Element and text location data
━━━━━━
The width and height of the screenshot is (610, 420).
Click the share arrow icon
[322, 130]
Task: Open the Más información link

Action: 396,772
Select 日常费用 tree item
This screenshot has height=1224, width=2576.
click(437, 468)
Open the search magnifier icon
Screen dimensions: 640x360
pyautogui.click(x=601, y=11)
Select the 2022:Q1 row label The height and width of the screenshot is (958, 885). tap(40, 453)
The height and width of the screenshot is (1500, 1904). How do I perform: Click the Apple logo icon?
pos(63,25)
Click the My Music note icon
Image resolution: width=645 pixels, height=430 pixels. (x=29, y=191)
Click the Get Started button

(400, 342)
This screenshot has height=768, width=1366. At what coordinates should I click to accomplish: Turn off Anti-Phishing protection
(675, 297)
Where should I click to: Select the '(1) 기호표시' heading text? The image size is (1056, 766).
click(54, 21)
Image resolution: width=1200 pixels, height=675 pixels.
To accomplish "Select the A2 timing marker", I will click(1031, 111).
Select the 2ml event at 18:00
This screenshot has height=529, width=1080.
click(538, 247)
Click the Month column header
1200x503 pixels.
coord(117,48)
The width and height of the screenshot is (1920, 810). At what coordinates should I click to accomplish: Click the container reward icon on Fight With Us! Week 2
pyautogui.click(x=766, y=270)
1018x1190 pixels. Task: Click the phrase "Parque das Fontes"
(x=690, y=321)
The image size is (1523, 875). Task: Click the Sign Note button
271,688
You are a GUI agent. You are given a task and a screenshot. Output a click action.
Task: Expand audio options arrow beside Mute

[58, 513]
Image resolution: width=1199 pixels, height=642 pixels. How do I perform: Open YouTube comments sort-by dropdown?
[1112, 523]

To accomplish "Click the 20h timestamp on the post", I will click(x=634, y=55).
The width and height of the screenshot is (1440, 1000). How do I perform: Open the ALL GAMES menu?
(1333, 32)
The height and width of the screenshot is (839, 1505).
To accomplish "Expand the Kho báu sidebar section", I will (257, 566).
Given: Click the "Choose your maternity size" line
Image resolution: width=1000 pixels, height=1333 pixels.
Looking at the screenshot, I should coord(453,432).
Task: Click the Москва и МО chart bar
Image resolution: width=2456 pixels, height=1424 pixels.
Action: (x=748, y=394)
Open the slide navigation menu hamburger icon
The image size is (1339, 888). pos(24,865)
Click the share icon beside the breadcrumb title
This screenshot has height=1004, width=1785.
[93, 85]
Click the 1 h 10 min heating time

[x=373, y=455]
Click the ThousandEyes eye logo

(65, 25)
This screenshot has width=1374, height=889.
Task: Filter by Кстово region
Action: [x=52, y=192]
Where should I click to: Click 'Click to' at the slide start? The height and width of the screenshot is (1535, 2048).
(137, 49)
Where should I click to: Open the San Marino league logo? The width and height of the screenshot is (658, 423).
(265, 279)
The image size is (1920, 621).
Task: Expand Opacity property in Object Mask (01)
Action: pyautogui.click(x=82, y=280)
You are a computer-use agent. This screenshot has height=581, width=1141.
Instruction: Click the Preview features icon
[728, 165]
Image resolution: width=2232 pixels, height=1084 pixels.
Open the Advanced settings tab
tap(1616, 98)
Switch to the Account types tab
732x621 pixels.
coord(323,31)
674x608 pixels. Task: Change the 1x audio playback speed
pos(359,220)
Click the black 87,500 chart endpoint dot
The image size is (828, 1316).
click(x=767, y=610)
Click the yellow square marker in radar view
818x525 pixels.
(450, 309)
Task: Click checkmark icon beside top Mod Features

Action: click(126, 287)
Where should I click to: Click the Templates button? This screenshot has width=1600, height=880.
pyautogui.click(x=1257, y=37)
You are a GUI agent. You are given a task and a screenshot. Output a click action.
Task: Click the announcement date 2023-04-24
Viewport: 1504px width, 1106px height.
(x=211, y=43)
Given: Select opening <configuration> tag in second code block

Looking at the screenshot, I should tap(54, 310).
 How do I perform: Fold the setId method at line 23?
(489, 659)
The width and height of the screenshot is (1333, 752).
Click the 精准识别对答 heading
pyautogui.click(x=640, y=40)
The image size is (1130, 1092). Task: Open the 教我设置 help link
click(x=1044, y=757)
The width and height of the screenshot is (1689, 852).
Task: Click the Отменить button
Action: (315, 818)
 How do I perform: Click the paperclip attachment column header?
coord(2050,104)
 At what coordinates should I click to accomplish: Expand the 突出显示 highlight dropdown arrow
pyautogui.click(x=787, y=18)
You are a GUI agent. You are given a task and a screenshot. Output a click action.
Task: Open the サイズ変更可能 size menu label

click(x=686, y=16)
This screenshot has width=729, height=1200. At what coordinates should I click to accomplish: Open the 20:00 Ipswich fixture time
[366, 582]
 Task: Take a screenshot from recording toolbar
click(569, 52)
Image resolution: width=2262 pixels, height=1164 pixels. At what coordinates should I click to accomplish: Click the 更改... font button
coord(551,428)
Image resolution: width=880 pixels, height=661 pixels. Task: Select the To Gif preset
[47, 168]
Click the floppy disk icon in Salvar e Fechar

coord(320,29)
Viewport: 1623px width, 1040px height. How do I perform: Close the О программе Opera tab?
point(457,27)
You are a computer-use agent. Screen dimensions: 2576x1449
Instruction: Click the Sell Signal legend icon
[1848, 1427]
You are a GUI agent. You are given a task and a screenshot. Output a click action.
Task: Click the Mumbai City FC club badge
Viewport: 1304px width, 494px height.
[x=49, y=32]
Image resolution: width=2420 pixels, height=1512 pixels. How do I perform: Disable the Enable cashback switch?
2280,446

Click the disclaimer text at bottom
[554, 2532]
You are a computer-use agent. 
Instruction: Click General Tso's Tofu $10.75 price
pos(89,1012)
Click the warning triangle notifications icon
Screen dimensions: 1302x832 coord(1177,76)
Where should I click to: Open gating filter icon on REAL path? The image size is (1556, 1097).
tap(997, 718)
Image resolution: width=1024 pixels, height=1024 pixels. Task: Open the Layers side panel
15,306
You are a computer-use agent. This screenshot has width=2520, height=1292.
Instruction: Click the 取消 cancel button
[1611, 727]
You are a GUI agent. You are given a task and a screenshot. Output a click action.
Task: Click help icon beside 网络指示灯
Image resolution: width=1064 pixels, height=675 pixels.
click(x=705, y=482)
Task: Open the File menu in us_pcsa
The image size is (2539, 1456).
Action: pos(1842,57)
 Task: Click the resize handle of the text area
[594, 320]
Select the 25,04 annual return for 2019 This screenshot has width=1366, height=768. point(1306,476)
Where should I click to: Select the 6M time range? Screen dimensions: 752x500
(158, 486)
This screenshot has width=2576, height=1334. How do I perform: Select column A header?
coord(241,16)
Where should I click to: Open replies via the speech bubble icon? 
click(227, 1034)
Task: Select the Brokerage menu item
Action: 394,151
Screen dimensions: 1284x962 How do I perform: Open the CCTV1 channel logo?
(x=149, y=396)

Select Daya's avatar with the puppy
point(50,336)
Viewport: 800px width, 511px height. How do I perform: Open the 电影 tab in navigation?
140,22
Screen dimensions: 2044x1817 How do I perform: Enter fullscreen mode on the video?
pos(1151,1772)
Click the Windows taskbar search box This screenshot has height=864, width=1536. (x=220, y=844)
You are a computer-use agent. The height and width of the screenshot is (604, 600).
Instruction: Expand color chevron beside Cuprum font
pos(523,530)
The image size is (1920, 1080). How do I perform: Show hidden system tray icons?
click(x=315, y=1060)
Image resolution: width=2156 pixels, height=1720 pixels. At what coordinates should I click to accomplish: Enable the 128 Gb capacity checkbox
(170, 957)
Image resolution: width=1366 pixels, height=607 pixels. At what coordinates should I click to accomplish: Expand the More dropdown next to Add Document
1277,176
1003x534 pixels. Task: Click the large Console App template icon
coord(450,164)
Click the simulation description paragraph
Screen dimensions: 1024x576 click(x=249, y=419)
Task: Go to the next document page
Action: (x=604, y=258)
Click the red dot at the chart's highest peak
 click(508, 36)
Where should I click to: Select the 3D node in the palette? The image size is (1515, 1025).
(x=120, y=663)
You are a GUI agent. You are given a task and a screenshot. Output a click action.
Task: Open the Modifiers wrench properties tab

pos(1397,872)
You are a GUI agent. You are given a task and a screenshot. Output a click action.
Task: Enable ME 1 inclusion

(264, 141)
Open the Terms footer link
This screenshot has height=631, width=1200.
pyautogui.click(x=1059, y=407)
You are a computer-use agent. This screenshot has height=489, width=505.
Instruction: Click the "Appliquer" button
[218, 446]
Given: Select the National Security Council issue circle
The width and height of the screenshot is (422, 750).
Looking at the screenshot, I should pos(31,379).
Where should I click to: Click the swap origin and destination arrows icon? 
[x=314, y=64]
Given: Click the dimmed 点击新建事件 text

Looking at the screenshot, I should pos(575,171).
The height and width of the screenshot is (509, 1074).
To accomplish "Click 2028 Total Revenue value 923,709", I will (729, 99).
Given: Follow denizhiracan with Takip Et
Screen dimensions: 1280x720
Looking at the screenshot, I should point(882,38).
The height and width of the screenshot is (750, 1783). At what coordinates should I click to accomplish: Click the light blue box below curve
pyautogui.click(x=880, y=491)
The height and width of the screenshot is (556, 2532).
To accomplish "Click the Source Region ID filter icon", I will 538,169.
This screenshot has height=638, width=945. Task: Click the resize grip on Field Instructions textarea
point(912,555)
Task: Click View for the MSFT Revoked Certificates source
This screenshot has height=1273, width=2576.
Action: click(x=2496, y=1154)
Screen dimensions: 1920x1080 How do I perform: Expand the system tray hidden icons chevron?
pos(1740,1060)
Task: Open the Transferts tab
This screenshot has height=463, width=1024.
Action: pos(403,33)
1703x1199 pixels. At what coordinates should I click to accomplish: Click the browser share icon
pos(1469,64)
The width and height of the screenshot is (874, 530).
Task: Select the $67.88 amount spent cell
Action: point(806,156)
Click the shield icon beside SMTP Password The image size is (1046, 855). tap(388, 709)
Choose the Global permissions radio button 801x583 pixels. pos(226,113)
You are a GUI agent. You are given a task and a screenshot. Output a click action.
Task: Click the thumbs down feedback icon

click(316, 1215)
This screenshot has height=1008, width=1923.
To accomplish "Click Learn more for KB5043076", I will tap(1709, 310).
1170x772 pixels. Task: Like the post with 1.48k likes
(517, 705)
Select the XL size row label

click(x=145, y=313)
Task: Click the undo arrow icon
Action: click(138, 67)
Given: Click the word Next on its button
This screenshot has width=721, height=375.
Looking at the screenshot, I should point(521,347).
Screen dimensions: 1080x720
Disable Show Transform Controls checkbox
━━━━━━
■ **Given request**
Rewrite the entries starting with the line that contains "Task: Take a" and going on through the line that contains "coord(551,428)", changing "recording toolbar" to "capture toolbar" and leaving everything else unchanged.

■ **Exercise result**
 Task: Take a screenshot from capture toolbar
click(569, 52)
Image resolution: width=2262 pixels, height=1164 pixels. At what coordinates should I click to accomplish: Click the 更改... font button
coord(551,428)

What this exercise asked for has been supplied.